D’un côté, une minorité capte l’essentiel des retombées économiques. De l’autre, une majorité survit au jour le jour et qui tente de desserrer l’étau avec parfois des activités informelles devenues, pour beaucoup, une nécessité. Le marché informel n’est plus un choix, c’est un refuge.


Et pendant ce temps, les promesses de transformation de l’emploi restent souvent à l’état de discours.


Gouvernance et institutions : le maillon faible


Le problème n’est pas seulement économique, il est profondément institutionnel. La mauvaise gestion des ressources publiques, les lenteurs administratives et parfois l’opacité dans la redistribution des richesses affaiblissent l’impact réel de la croissance.


Les politiques publiques peinent à transformer la richesse nationale en bien-être collectif. Et c’est là que le paradoxe devient cruel. Plus le pays grandit sur le papier, plus certains citoyens ont l’impression de rétrécir dans la réalité.


L’économie informelle : le système D devenu système national


Dans les rues, les marchés, les carrefours, l’économie informelle s’impose comme la véritable colonne vertébrale du quotidien.

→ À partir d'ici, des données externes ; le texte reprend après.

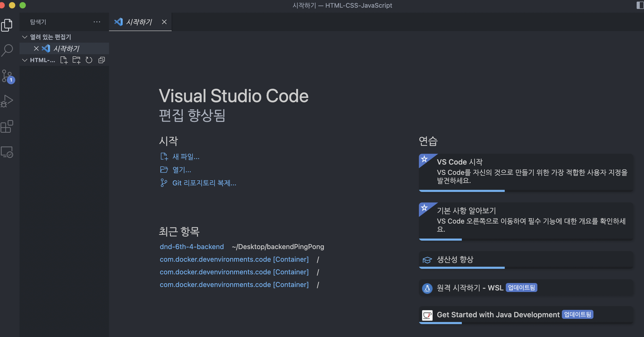Refresh the explorer file tree
Viewport: 644px width, 337px height.
(89, 60)
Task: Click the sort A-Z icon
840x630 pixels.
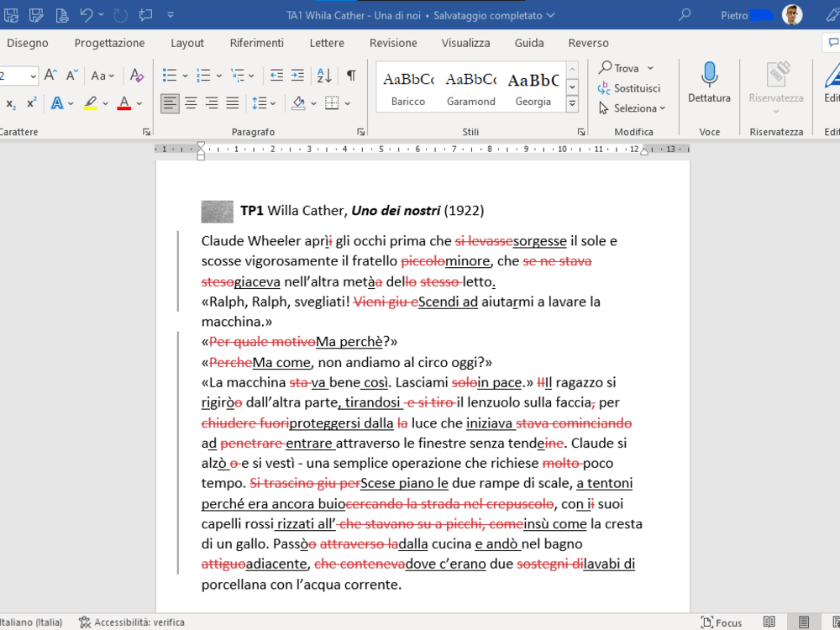Action: point(324,76)
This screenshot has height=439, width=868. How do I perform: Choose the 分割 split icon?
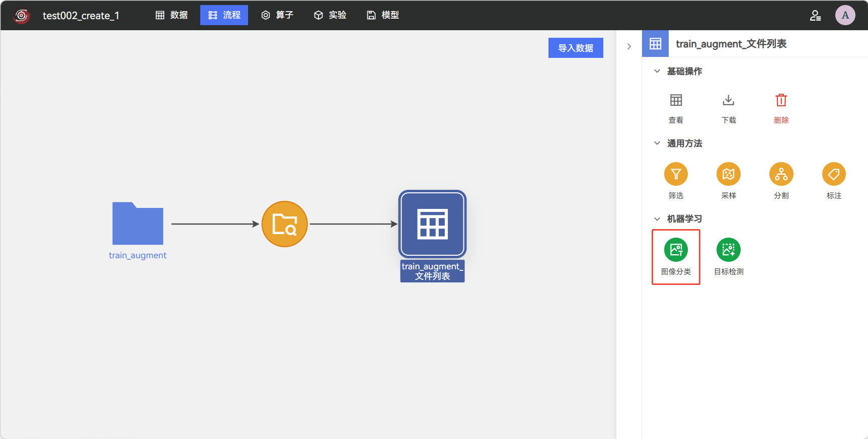781,174
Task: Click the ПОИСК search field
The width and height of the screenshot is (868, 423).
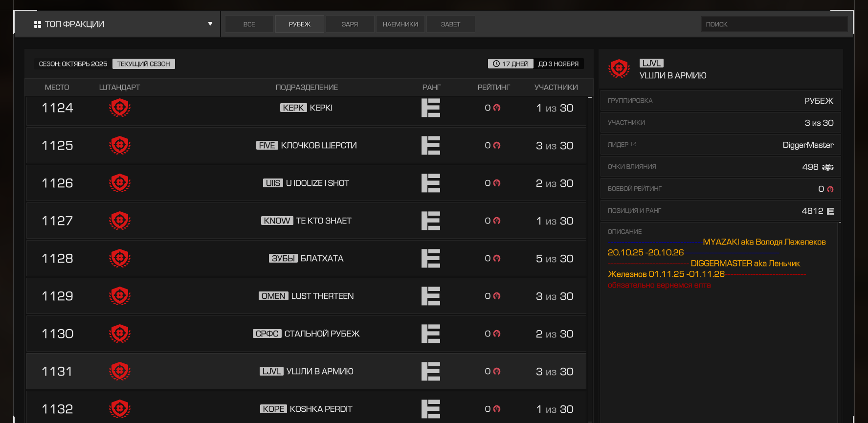Action: [774, 24]
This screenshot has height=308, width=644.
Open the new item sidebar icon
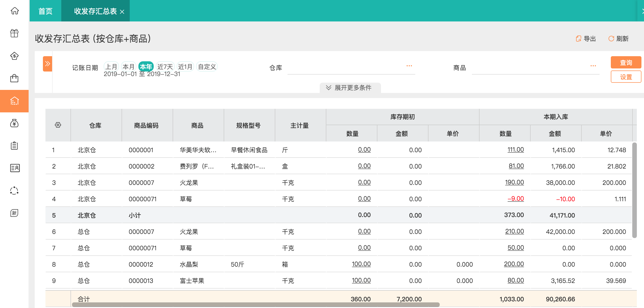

Elle nourrit, elle emploie, elle sauve.


Mais elle révèle aussi un échec. Celui d’un système formel incapable d’absorber sa population active. Une jeunesse diplômée s’y retrouve parfois coincée, entre débrouillardise et désillusion totale.

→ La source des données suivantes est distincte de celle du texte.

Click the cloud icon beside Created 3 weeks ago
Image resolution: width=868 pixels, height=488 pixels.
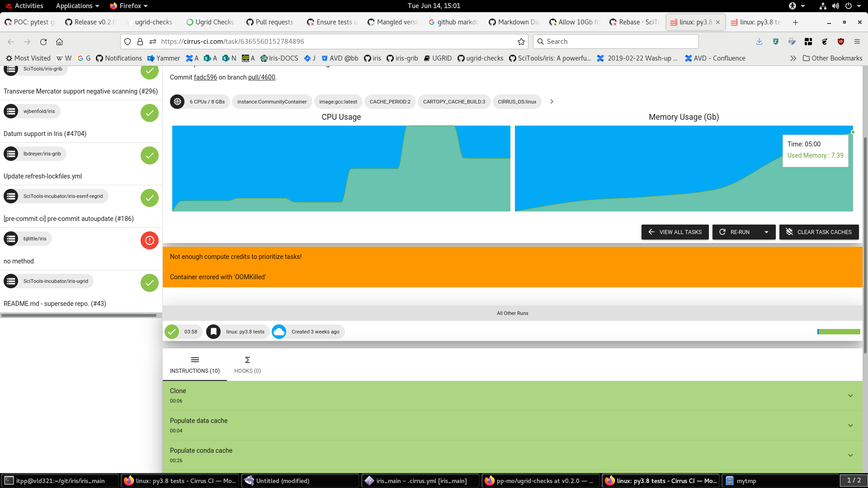(x=279, y=332)
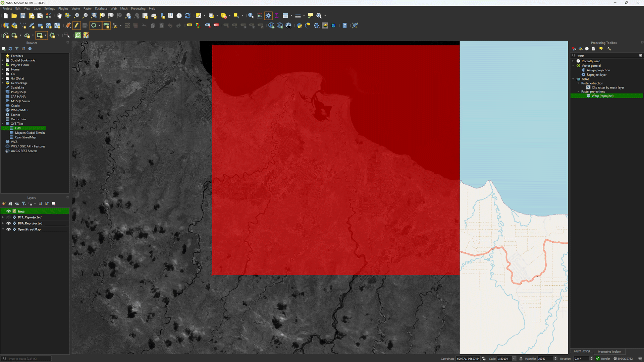Collapse the OpenStreetMap layer entry
The height and width of the screenshot is (362, 644).
click(3, 229)
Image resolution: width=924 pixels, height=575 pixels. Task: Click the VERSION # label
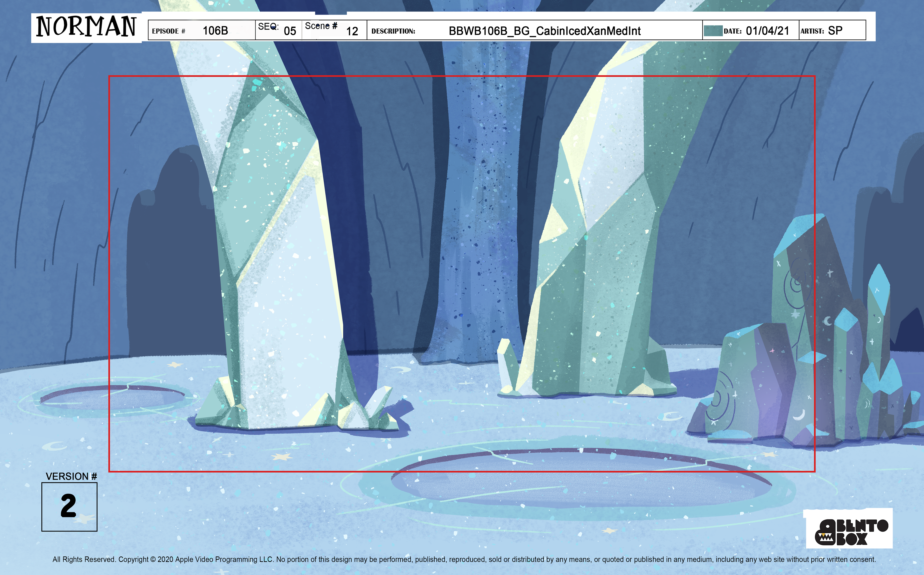[x=71, y=477]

Une richesse qui ne ruisselle pas


Au final, la question reste brutale. A quoi sert la croissance si elle ne change pas les vies ?


Les chiffres rassurent les rapports, mais ils n’essuient pas les larmes des ménages confrontés à la hausse des prix, au chômage, et à l’incertitude.


Le Gabon n’est pas pauvre. Mais une partie de son peuple, elle, continue de l’être et avec plus d’impact dans certaines couches de la société.  


Ce réalité dénonce le paradoxe d'une économie rentière extravertie. La croissance ne crée pas de richesses redistribuées, mais enrichit les élites politiques/administratives, les multinationales (notamment minières et pétrolières), et les institutions financières internationales (via le remboursement de la dette), tout en maintenant près d'un million de Gabonais sous le seuil de pauvreté. 

Dans le cas du Gabon, cette richesse capte les revenus avant même qu'ils ne puissent irriguer l'économie réelle locale.



  • Les multinationales et conglomérats : L'économie du pays repose massivement sur l'extraction des matières premières (pétrole, manganèse, bois). Les profits générés profitent d'abord aux grandes entreprises étrangères ou aux groupes privés. 

  • L'État et l'appareil administratif : Une partie importante du budget est absorbée par le train de vie de l'État et le fonctionnement de ses institutions, limitant les fonds disponibles pour les investissements sociaux directs ou les collectivités locales.  

  • Les créanciers et institutions financières : Avec des taux d'endettement élevés, le remboursement de la dette intérieure et extérieure capte une part substantielle du Produit Intérieur Brut (PIB) au profit des bailleurs de fonds et des marchés.